Sappho (c. 612–c. 557 bce)

One of the greatest poets of Lyric Age Greece, who revolutionized Greek literature by writing about her personal thoughts and feelings and by describing her physical surroundings. Name variations: Sapho; Psappho; Psappha. Born around 612 bce in Eresos, on the island of Lesbos, Greece; died under unknown circumstances around 557 bce; daughter of Scamandronymus or Scamandrus (probably a noble wine merchant) and Cleïs (probably a noblewoman of Lesbos); had three brothers, Charaxus, Larichus, and Eurygyius; possibly married Cercylas from Andros; children: one daughter, Cleïs.

Moved at approximately six years of age from Eresos to Mytilene, the largest city on Lesbos (c. 606 bce); founded a school or sorority for young women for the study of music and poetry; banished from Lesbos, possibly for political reasons (c. 598–c. 581 bce); famous in her own day, honored in busts, statues and coins, and painted on Greek vases with quotes from her verses; after her death, became extremely popular among the Athenians of the 5th century bce.

Publications:

Nine volumes of her poetry were said to have been published during her lifetime or shortly afterward, none of which now exist.
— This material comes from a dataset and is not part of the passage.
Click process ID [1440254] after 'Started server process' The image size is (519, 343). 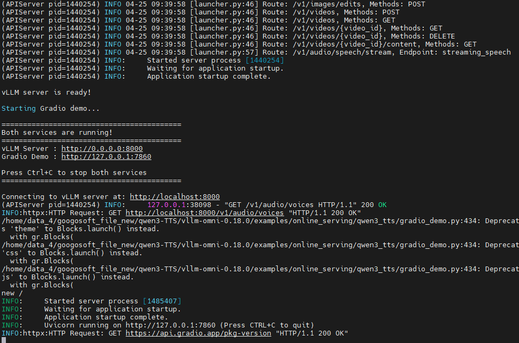(x=264, y=60)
Her work is known to modern scholars only in fragments.

To modern scholars, Sappho is a particularly fascinating yet elusive character. She is known to us only through the few fragments of her poetry which have survived the ravages of time and the condemnation of the Medieval Church. Using the pieces of work which have been attributed to her, the sketchy knowledge we have of Greece during the Lyric Age, and the often wildly exaggerated caricatures of Sappho which were written in the later Greek era and during the Roman Empire, scholars have pieced together a shadowy and frustratingly dim approximation of the poet. Over the course of the last 2,000 years, controversy has raged over Sappho's reputed sexual orientation and activities, and that controversy burned ever hotter in the late 20th century in the context of the burgeoning field of gay and lesbian studies. Although we will probably never be able to determine with any accuracy the most intimate details of Sappho's private life, scholars know enough about her to agree that she was one of the world's greatest poetic geniuses.
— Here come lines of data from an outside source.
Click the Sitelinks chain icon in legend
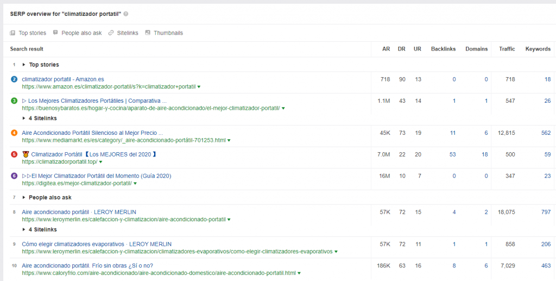This screenshot has height=281, width=556. [111, 33]
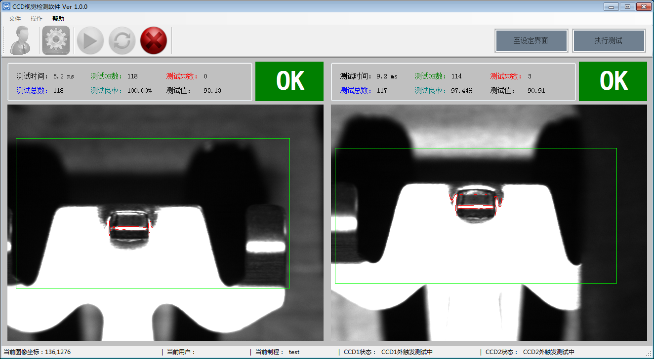Click the right panel 测试NG数 label

click(506, 76)
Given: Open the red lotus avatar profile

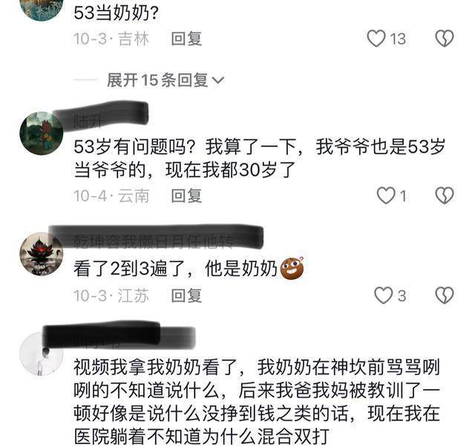Looking at the screenshot, I should 42,254.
Sappho was born around 612 bce in the city of Eresos, on Lesbos, one of the Greek islands in the Aegean Sea. During the Lyric Age of Greece, Lesbos was known for its beautiful women and its sweet wine. Social customs on Lesbos permitted women much more freedom than was allowed in other parts of the known world. Women (at least those who came from the aristocratic class) mixed freely with men in public, were well educated, and often formed literary clubs to cultivate poetry and music. At the time of Sappho's birth, Lesbos was a particularly wealthy island whose citizens had a reputation for luxury. Sappho was born into the aristocracy of that island, and this advantage allowed her to pursue a life of leisure and high culture otherwise uncommon for that day. Historical sources disagree on the name of her father, but the most accurate ones available identify him as Scamandronymus, a noble wine merchant of Eresos. Sappho's mother Cleïs was also a member of the aristocratic class. After Sappho's birth, Cleïs would give birth to three sons: Charaxus, Larichus, and Eurygyius.
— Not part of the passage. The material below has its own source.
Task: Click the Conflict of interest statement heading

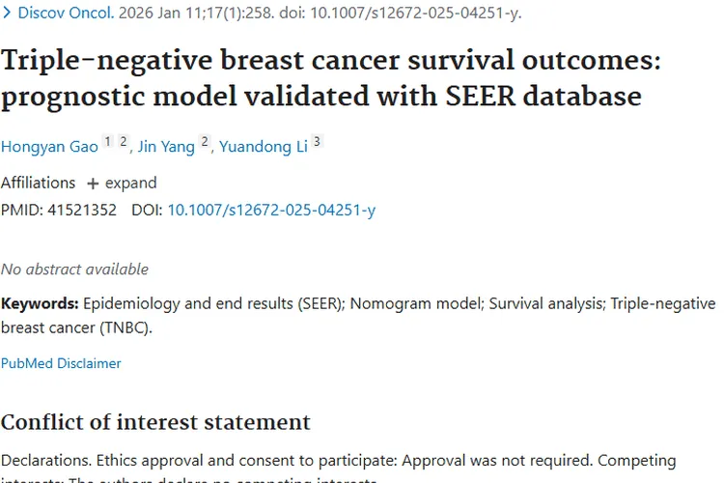Action: coord(155,422)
Sappho was very young when her father died; in one of her poems, she mentions mourning a parent at the untimely age of six. Scamandronymus was possibly a casualty of a ten-year war which broke out in 606 bce between the cities of Lesbos and Athens over a trading base named Sigeum which had been founded by the Lesbians on the Hellespont. For whatever reason, early in Sappho's life she and her family moved from Eresos to the city of Mytilene, which was the largest on the island. It is possible that Cleïs fled there to live under the protection of members of her extended family; even after the death of Scamandronymus, Cleïs maintained wealth and position in her society which she was able to pass on to her children. In Mytilene, Sappho was well educated. Her poems show that she was very familiar with the works of Homer and Hesiod, and with Greek myths and legends.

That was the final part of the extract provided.